The Danishmends took over Malatya one year later in 1101 (see Battle of Melitene). The Danishmends then fought repeatedly with the Anatolian Seljuk Sultanate about the possession of the city and were able to hold it until 1152, though the Seljuks did not gain full control until 1177. Under Danishmend and Seljuk rule, Malatya became a centre of knowledge as many Persian and Arabic scholars took residence in the city. The Seljuk Sultanate also undertook an extensive development of the city. After being ruled by the Ilkhanids for around 50 years at the end of the 13th century, the Muslim population of the city invited the Mamluk Sultanate to Malatya in 1315. On 28 April 1315, the Mamluk army entered the city; this was followed by the looting of the city by the army. The Eretna Dynasty gained sovereignty over the city for some time, but from 1338 onwards the Mamluks secured its control. However, for the latter part of the 14th century, the control of the city fluctuated between the Mamluks and the Dulkadirids. The city was captured by the Ottoman army led by Yavuz Sultan Selim on 28 July 1516 and remained under Ottoman rule until the establishment of the Republic of Turkey. Under the Ottomans, the city lost the quality of being on the frontiers, as well as the allure it held in the Middle Ages. It was plagued between the 16th and 18th centuries by successive rebellions.

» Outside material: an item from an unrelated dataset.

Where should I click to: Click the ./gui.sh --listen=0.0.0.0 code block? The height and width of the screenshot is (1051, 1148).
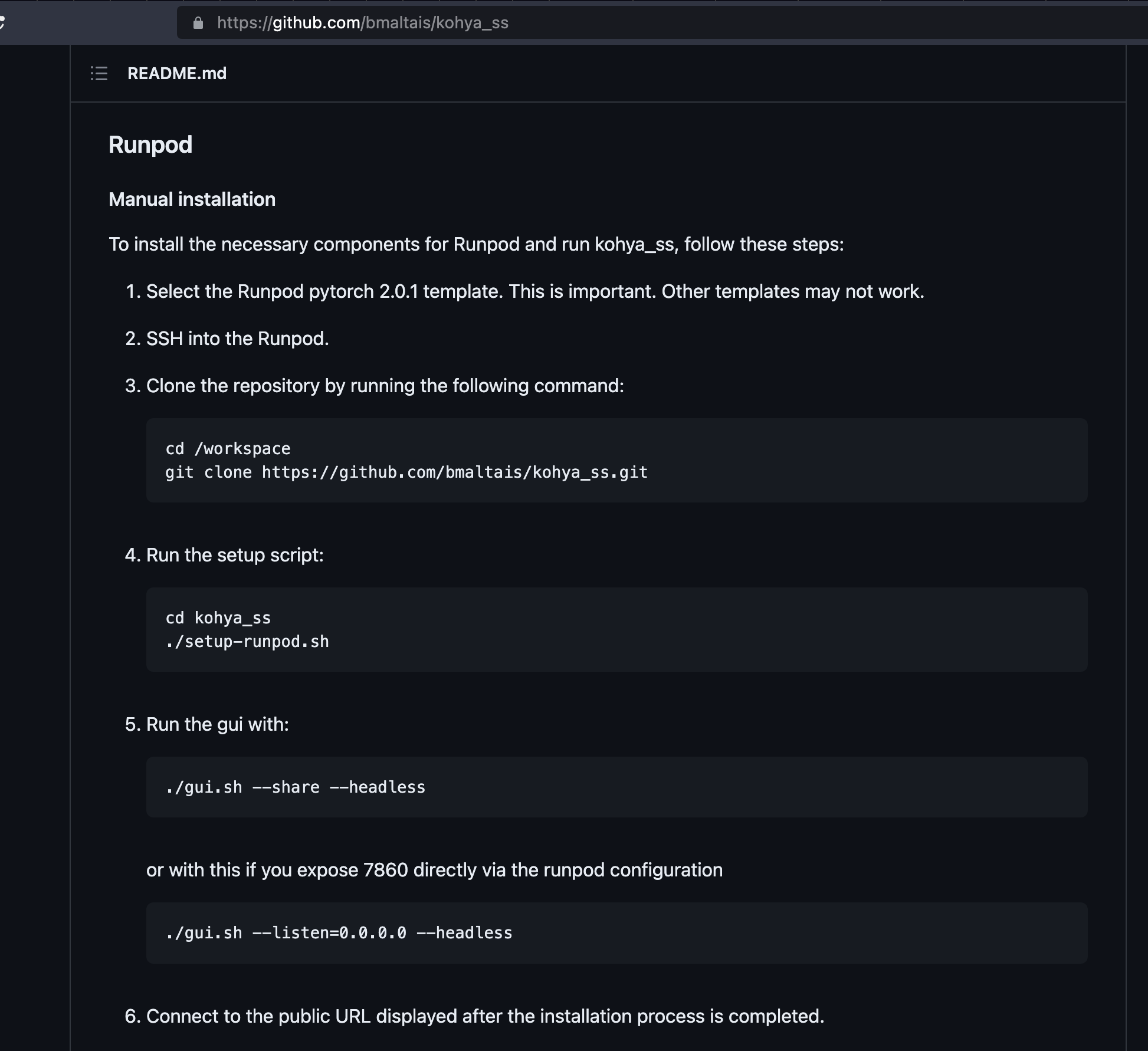[339, 932]
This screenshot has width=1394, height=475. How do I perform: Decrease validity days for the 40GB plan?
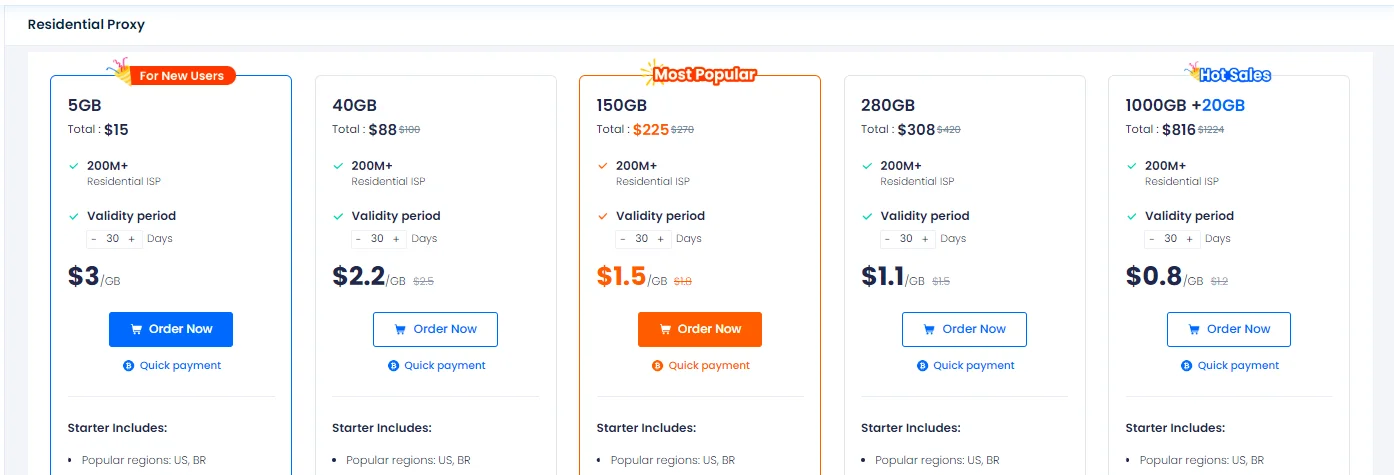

The current city of Malatya was founded in 1838, with the old site of Militene now designated as Old Malatya. The reason behind the displacement of the city center was that the Ottoman army settled and stayed, probably by seizing from its settlers, in the previous city center, in the winter of 1838–39, before taking the road for Battle of Nezib in 1849. Because of this, citizens of the Malatya established the new city based on a near town called Aspuzu. The city saw rapid expansion in the 19th century, and by the end of the century it had around 5000 households, 50 mosques, six madrasas, nine inns and five Turkish baths. Ottoman sources also recorded ten churches. In 1889 and 1890, Malatya was struck by two large fires that destroyed thousands of shops. The city was then hit by the 1893 Malatya earthquake, which killed 1300, destroying 1200 houses and four mosques. A cholera outbreak that subsequently took place in 1893 killed 896 people. The destroyed buildings were rebuilt in 1894. Malatya was the scene of anti-Armenian violence during the late nineteenth and early twentieth centuries. During the Hamidian Massacres of 1895–1896, 7,500 Armenian civilians were massacred and Armenian villages in the rural countryside of Malatya were destroyed. In the aftermath, a Red Cross team sent to Malatya and led by Julian B. Hubbell concluded that 1,500 Armenian houses had been pillaged and 375 burned to the ground. According to the 1913 Catholic Encyclopedia, Malatya city was inhabited by 30,000 people with a clear ethnic Turkish majority, and an Armenian population of 3,000, of whom 800 were Catholics. Of the five churches in the city, three belonged to the Armenians. In the spring of 1915, the vast majority of the Armenians of the town were rounded up by Ottoman authorities and deported on death marches as part of the Armenian genocide. According to reports of the governor of the Malatya district, of the 6,935 registered Armenians in Malatya, 197 were left in the town as artisans. In the early Republican era, Malatya became the centre of Malatya Province and enjoyed a substantial growth in terms of population as well as covered area. This development was further accelerated by the construction of the Adana-Fevzipaşa-Malatya railroad in 1931, and a few years later in 1937, by the construction of the Sivas-Malatya railroad.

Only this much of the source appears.